* _What you need to do_:
Give a count of the lines below that have the string "computer" in them, with no other words.

Top of Data supplied

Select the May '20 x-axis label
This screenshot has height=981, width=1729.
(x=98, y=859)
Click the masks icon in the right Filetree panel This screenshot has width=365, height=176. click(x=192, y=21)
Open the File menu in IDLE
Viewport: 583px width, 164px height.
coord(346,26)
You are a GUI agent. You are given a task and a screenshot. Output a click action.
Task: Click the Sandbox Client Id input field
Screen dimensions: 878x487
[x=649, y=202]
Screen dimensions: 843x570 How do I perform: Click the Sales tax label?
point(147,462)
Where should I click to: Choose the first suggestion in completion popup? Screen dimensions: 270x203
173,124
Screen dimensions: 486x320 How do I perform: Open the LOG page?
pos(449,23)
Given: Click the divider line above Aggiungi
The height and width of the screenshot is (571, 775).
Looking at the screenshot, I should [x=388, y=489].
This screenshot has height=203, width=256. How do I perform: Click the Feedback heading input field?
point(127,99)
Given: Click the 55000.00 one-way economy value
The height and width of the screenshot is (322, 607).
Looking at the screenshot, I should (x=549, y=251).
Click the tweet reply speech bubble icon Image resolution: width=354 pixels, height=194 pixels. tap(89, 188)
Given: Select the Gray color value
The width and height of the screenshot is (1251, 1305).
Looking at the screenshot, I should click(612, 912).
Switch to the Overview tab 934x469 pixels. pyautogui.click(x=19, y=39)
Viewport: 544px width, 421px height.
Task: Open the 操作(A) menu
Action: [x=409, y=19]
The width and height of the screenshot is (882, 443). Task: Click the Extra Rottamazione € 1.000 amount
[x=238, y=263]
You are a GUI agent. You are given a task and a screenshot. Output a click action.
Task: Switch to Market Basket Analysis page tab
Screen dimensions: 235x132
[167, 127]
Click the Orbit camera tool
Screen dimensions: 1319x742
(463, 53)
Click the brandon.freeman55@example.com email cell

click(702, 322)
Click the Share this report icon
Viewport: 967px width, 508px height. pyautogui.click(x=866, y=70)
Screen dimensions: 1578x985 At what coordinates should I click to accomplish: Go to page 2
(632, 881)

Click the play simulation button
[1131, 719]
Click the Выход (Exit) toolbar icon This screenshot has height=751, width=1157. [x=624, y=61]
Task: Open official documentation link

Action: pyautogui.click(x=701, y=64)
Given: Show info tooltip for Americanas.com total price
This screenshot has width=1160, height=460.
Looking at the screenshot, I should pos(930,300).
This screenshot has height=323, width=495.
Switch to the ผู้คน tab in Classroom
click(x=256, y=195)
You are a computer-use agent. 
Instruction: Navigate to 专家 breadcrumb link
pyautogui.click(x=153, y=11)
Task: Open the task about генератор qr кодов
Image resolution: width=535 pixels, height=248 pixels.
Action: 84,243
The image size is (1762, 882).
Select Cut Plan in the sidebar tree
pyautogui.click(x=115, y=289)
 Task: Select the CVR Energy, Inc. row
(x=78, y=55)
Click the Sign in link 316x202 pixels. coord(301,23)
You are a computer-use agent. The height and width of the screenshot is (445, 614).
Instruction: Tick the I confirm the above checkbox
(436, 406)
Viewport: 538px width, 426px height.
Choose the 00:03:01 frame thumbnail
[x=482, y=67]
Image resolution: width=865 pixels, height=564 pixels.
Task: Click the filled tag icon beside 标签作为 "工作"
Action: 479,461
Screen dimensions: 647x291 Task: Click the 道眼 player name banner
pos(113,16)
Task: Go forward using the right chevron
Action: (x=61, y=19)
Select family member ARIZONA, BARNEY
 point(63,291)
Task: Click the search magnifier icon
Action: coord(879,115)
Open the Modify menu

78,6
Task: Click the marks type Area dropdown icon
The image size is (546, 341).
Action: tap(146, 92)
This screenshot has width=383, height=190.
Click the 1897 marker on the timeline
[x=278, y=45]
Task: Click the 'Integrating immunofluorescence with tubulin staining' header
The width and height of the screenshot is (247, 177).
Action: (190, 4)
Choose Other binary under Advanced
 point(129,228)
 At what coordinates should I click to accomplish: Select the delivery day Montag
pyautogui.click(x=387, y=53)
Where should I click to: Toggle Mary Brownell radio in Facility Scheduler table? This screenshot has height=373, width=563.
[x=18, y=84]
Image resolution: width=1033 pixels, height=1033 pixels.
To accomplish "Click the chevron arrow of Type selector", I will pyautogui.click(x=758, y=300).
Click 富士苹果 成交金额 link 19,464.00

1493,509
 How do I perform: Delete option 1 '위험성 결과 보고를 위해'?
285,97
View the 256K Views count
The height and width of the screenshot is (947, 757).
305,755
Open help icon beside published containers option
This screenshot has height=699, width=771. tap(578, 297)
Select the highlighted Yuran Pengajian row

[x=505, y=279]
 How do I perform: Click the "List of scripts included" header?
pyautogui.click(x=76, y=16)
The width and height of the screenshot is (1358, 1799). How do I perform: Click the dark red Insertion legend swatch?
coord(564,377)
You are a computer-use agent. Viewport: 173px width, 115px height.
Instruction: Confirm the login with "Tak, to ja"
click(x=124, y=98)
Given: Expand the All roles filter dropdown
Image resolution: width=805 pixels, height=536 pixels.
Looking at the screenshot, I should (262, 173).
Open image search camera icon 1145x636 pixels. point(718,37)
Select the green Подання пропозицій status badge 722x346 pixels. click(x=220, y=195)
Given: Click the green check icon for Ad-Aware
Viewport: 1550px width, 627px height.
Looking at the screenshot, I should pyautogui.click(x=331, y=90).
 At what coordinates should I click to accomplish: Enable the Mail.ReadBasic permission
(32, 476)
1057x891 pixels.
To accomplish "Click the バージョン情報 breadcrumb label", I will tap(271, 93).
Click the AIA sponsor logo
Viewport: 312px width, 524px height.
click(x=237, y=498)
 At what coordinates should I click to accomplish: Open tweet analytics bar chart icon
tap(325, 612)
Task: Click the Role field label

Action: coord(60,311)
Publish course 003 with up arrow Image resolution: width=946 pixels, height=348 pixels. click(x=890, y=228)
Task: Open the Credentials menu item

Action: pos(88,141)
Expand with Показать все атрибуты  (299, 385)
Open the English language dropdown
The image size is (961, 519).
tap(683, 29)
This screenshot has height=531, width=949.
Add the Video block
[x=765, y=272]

Bottom of Data supplied

* _Result for this exercise_:
3